Leading The Revolution
Sometimes the media (and perhaps the rest of us) needs and enjoys a good punch bag, and this week accompanied by her book “Ten Years To Save The West,” former Prime Minister Liz Truss obliged. Apparently, she is “leading the revolution against globalism, socialism, and the liberal establishment.” But unfortunately, she is not. The reason one can be so sure is that the last person to actually lead the revolution was Margaret Thatcher, who like Truss was quickly removed after it was clear she would not tow the “deep state” line. Thatcher said “no, no, no” to the EU / Maastricht projects on October 30 and was removed within weeks in November 1990. As soon as it was clear Truss was actually going to reduce taxes, and start threatening State funding and power, she was swiftly removed. We have only had centrist Prime Ministers ever since Thatcher, apart from the 49 days of Truss, who could perhaps be regarded as analogous to the brief tenure of Lady Jane Gray as Queen. If Thatcher could not win the “revolution”, no one else stands a chance, not even the new President Javier Milei of Argentina, or former / future President Trump.
Weekend Markets
For the past few months I have taken part in the Weekend Markets video podcast with Biztech Academy’s Steve Deacon. There are of course millions of podcasts out there all trying to be The Joe Rogan Experience or Diary of A CEO. But actually what is of use in Weekend Markets is being so ad hoc and ad lib, so that one touches upon themes and ideas that one would normally have not thought about. For instance, most weeks we look at the week’s rising stocks. This week it was a look also at the losers. And it was not a pretty picture. Alumni here included Horizonte (HZM), Bens Creek (BEN), Molecular (MEN), Byotrol (BYOT), UK Oil & Gas (UKOG), East Imperial (EISB) and Mast (MAST).

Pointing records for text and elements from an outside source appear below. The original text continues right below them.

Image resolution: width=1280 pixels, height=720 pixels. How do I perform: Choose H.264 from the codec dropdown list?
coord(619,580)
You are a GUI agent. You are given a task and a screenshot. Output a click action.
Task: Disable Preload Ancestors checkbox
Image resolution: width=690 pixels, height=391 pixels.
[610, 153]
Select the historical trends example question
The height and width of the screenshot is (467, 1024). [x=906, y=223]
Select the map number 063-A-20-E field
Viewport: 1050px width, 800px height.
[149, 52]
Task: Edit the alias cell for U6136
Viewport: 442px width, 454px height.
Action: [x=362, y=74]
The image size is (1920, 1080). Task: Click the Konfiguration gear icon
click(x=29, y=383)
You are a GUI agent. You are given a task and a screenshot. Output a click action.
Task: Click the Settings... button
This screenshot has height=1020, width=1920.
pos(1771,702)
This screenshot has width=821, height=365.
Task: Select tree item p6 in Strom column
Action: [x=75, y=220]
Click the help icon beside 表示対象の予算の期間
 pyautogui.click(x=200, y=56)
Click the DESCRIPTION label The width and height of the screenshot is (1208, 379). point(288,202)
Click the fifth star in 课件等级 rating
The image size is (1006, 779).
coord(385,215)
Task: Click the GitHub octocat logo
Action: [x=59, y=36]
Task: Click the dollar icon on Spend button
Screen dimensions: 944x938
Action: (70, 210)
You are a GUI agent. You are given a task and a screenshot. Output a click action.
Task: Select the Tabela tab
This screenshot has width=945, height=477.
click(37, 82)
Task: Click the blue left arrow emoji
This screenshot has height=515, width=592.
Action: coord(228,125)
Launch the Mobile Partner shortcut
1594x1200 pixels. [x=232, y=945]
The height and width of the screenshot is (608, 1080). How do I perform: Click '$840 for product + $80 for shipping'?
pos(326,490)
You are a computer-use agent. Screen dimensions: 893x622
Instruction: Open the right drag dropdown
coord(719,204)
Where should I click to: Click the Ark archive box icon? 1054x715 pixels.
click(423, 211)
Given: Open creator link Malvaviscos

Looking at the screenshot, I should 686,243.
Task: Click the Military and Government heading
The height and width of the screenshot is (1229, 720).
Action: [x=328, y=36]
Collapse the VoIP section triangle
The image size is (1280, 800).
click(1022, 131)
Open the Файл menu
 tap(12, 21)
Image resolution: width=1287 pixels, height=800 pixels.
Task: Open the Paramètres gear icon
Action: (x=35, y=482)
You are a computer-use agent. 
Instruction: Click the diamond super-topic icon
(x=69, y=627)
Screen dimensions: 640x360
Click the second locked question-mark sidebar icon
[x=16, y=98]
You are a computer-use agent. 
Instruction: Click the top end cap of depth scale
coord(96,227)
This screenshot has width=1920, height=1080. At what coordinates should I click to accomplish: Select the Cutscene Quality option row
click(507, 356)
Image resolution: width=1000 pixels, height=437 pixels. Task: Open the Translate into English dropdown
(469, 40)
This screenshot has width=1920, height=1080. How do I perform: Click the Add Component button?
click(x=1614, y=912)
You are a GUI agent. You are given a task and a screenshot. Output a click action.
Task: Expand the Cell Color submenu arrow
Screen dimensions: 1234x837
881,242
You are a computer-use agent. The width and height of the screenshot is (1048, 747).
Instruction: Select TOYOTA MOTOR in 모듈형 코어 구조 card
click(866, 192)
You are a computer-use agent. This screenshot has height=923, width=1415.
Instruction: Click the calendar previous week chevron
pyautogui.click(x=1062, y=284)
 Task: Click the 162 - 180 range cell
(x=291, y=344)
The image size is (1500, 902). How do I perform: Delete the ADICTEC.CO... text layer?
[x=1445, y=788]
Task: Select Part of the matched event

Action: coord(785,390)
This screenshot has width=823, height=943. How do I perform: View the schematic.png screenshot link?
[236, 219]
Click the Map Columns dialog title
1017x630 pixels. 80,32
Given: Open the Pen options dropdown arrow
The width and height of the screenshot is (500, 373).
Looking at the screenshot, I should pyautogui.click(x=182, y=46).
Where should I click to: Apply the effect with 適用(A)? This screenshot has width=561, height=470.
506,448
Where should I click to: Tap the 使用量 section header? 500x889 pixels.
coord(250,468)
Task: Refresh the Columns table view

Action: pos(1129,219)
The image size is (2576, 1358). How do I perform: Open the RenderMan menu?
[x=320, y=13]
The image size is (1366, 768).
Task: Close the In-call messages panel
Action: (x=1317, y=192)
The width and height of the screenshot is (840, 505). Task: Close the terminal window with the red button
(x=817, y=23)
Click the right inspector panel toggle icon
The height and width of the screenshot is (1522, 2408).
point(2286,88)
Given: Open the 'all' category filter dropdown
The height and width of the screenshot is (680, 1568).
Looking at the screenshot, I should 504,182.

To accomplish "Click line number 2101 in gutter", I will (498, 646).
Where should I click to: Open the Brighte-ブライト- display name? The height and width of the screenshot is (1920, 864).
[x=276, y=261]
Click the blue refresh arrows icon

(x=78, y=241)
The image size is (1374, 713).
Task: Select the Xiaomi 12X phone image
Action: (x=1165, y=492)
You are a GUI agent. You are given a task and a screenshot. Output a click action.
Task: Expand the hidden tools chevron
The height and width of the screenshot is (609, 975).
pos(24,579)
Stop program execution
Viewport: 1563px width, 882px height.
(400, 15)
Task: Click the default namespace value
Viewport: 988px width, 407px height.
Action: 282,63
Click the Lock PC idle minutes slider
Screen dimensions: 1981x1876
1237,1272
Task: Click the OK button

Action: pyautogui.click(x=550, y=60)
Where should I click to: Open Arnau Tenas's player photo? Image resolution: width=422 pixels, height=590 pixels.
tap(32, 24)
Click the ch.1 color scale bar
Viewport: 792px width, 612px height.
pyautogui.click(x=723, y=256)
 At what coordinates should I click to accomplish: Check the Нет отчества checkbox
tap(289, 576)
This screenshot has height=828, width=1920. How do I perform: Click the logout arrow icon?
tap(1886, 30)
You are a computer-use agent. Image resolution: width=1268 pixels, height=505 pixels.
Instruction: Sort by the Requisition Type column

Having had day in / day out experience of the small cap area for over 35 years, I can be said that almost all the companies listed above have in their time ticked most of the negative boxes in the space. For instance, in terms of the quality / experience of management, the choice of service providers, ability to communicate with investors, funding. In addition, as someone in PR / IR I can usually tell what a company’s fate may be from who they chose to do their PR, and there is an offender or two in the list above. Obviously, as someone who interviews / meets companies all the time, hears the gossip, and actually wants companies to win, one sees the same negative scenarios pan out again and again.
For instance, with one of the companies in the list above I just knew from the first meeting several years ago the CEO was not up to the job. Another company’s CEO never went into the detail of how he would get the company over the line, even on a casual conversation. Normally companies with difficult births have problematic times on the market. Interestingly, there are those who receive offers of help that could save them, but choose to ignore them – that is another company on the list.
Electric Guitar
Given that I am normally the interviewer, I do not normally take the time to listen / watch company interviews. However, this week I did watch an interview with John Regan, CEO Electric Guitar. I think that Regan put in a decent explanation of the rationale for Electric Guitar’s £2.2m successful fundraise to acquire 3radical and proposed admission to AIM. 3radical is a marketing technology company for consumer data acquisition and audience engagement solutions. Obviously, given the lay of the land on AIM, anyone stepping up to the plate deserves our full support. In addition, given that most of the new entrants have been in the resources space, we should hope that a tech play will be appreciated. This country really needs a unicorn or two, as soon as possible.
I3 Energy
Given what a well run company i3 Energy (I3E) clearly is under CEO Majid Shafiq, the share price underperformance of the past 18 months has been frustrating. However, it looks as though this period is finally at an end. We already guessed something positive was on the horizon, with the recent director share buying near the 10p mark. This week’s announcement that the company has sold part of its royalty assets for $24.8m should once and for all end the stock market quibbling over the capital structure, and cash position. Both were issues where the market was overly cautious on, bear market conditions notwithstanding. To expect shares of i3 to be back on the right side of 20p by the summer does not appear to be too optimistic.